[Exercise 1]
According to the RISC-V assembly course page, how wide is each RISC-V register?
[Exercise 2]
List, in order, the stages of the C build pipeline given on the RISC-V assembly course page.
[Exercise 3]
Pick up the RISC-V assembly course page after its final sentence and keep writing.

RISC-V Assembly Part 1: Basics, Instructions, and Registers¶
Overview¶
This session bridges two topics. First we finish the practical mechanics of Project 1: how to structure a multi-file C program with a Makefile, separate compilation, and shared helper code split into numhelpers.c and numhelpers.h. We then transition to the heart of the course, RISC-V assembly language. We introduce assembly as a human-readable form of machine code, dissect the anatomy of a single instruction (add t0, t1, t2), and meet the RISC-V register file: 32 registers, each 64 bits wide, named x0–x31 with friendlier ABI names like a0, t0, and zero. These fundamentals set up Lab 02, where you write your first assembly functions.
Learning Objectives¶
- Structure a multi-file C project using separate compilation and a
Makefile - Factor shared code into a
.csource file with a matching.hheader containing prototypes - Explain the C build pipeline: source → object files → link → executable
- Describe what assembly language is and how it relates to machine code and the processor
- Identify the parts of a RISC-V instruction: mnemonic, destination operand, and source operands
- Name the 32 RISC-V registers by both their numeric (
x0–x31) and ABI (a0,t0,zero, ...) names - Explain the role of the
zeroregister and the difference betweenaddandaddi - Understand that RV64 registers are 64 bits wide even when manipulating 32-bit values
Prerequisites¶
- C programming basics: functions,
printf,struct,bool, pointers (Project 1) - Familiarity with the command line and
gcc - Number systems: decimal, binary, and hexadecimal (Project 1)
- Access to the RISC-V development environment (BeagleV machines or local VM)
1. Where We Are: Finishing Project 1¶
Before assembly, we tie off the build-system mechanics needed for Project 1. The assignment asks for two executables:
numinfo— given a string, report whether it is a valid decimal (int), binary (bin), and/or hexadecimal (hex) value.numconv— convert a number between bases 2, 10, and 16.
Both programs share logic. For example, numinfo needs is_dec_digit() to classify characters, and numconv needs similar digit-handling code. Rather than copy-paste that code into both programs (redundancy is a code-quality deduction), we factor the common helpers into a third file that both programs compile against.

Saved entries:
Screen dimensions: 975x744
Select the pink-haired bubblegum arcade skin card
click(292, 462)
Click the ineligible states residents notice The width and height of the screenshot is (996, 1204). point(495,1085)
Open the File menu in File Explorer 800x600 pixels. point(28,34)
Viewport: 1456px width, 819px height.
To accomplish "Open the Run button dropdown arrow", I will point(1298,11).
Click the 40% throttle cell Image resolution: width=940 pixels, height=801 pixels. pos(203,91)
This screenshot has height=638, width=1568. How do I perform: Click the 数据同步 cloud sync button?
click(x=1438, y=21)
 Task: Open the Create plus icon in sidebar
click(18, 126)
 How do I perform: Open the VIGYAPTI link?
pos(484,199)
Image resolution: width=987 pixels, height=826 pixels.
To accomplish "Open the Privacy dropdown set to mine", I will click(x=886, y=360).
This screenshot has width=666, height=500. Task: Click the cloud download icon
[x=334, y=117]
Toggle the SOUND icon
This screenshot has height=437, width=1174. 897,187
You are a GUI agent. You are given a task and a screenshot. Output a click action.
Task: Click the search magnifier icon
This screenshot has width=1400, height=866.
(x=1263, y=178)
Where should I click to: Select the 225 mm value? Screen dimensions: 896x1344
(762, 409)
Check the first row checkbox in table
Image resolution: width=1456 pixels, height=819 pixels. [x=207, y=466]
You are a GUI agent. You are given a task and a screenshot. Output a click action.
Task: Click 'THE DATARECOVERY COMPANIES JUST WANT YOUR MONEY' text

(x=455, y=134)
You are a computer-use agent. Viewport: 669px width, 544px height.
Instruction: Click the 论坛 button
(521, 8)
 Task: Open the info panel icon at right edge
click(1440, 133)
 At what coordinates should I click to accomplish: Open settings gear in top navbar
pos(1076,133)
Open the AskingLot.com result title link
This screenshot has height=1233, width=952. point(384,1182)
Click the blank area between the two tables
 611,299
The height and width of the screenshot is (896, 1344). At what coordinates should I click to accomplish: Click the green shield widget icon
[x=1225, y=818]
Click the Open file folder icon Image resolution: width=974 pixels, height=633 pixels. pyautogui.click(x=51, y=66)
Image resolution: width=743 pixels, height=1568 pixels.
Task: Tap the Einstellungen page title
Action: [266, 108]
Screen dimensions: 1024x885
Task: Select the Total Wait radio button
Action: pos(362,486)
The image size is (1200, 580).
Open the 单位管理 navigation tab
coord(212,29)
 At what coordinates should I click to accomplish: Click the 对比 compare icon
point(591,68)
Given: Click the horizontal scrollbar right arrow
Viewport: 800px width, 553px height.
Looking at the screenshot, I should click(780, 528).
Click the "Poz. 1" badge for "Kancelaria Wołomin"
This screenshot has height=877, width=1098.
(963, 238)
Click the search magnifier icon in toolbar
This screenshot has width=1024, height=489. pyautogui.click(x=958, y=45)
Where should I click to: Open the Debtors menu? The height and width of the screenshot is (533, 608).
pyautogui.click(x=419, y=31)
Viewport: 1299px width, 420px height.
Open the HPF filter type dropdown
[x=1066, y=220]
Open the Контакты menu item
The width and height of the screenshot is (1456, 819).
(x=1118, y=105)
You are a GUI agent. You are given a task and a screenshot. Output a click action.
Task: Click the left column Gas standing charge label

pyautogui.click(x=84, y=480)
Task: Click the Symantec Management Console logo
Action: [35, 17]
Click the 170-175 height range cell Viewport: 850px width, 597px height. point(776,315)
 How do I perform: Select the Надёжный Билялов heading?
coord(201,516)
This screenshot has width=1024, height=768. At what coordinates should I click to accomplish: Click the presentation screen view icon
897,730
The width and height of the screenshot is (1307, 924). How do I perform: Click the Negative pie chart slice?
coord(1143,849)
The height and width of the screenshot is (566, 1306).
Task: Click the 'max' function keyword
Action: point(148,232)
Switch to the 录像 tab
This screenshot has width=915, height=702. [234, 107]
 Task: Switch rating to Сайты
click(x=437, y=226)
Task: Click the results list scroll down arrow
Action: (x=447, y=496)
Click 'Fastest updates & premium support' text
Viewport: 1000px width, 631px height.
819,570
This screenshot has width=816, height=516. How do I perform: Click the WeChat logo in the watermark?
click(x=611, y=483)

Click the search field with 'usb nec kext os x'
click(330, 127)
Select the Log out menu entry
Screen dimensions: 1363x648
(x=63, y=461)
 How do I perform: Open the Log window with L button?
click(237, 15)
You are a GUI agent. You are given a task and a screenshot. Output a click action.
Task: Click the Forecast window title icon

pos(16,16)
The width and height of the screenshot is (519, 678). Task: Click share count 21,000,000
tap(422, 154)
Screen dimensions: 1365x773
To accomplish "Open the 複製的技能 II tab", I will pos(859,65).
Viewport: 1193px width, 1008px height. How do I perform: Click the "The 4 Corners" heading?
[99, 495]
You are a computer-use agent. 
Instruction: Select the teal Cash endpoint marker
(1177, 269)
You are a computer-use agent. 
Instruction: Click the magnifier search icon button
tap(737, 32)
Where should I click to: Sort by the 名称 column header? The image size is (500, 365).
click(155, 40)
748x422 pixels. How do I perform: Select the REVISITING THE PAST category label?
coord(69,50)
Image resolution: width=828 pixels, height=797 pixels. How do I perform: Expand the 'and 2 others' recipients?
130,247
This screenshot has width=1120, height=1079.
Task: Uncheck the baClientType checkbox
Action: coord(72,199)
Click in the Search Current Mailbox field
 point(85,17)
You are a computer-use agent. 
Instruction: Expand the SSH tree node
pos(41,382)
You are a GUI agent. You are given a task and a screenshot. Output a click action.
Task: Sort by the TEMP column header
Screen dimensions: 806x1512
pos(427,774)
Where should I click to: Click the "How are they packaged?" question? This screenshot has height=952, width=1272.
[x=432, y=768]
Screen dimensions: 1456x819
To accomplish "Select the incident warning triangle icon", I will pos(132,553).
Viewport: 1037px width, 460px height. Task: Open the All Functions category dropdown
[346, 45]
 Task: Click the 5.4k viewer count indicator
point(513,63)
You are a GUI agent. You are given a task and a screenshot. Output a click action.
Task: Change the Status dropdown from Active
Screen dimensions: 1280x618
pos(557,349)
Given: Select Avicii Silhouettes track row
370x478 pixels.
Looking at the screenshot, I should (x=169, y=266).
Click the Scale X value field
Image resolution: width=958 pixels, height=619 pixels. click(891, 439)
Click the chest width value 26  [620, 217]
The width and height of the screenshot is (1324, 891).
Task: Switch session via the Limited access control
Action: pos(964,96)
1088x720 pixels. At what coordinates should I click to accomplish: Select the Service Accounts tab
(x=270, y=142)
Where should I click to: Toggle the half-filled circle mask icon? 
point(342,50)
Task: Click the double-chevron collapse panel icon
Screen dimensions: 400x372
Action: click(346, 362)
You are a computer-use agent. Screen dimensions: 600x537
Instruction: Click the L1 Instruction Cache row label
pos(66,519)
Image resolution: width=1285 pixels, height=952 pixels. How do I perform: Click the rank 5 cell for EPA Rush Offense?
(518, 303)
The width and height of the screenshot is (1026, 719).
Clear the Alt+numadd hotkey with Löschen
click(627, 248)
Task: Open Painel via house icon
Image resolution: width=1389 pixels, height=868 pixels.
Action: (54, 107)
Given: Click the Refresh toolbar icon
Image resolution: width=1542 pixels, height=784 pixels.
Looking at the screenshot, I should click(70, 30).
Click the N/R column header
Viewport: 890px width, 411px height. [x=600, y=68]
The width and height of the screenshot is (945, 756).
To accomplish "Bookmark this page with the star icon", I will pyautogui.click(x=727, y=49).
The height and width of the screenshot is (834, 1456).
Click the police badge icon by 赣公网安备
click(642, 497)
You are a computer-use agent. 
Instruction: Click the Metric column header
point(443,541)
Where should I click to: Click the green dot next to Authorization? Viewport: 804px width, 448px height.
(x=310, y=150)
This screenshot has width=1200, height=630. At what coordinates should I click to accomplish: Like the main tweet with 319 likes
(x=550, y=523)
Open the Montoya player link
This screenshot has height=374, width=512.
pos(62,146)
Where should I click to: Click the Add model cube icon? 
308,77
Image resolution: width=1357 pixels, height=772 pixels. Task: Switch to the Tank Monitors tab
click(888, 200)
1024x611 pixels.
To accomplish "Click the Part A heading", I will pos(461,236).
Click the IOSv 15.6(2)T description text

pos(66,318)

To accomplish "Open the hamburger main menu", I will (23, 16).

[Expected answer 1]
64 bits

[Expected answer 2]
source, object files, link, executable

[Expected answer 3]
flowchart TD
A["numinfo.c<br/>(main + helpers it owns)"] -->|"#include numhelpers.h"| C["numhelpers.c<br/>is_dec_digit()<br/>is_bin_digit()<br/>is_hex_digit()<br/>..."]
B["numconv.c<br/>(main + helpers it owns)"] -->|"#include numhelpers.h"| C
C -.->|"declared in"| H["numhelpers.h<br/>(prototypes)"]
A -.-> H
B -.-> H
The key idea: shared functions live in one place (numhelpers.c), their prototypes live in a header (numhelpers.h), and each main program includes that header so the compiler knows the function signatures.
2. Separate Compilation and Headers¶
Why split into multiple files?¶
A single giant .c file is hard to read, hard to test, and forces a full rebuild every time you touch anything. Separate compilation lets us:
- Reuse code (
numhelpers.cserves bothnuminfoandnumconv) - Organize code by responsibility
- Recompile only what changed (when wired up with a
Makefile)
The header file holds prototypes¶
A C prototype (function declaration) tells the compiler a function's name, return type, and parameter types — without the body. When numinfo.c calls is_dec_digit('7'), the compiler must already know that is_dec_digit takes a char and returns a bool. The prototype provides that information.
Create numhelpers.h:
#ifndef NUMHELPERS_H
#define NUMHELPERS_H
#include <stdbool.h>
// Prototypes: type signatures only, no bodies.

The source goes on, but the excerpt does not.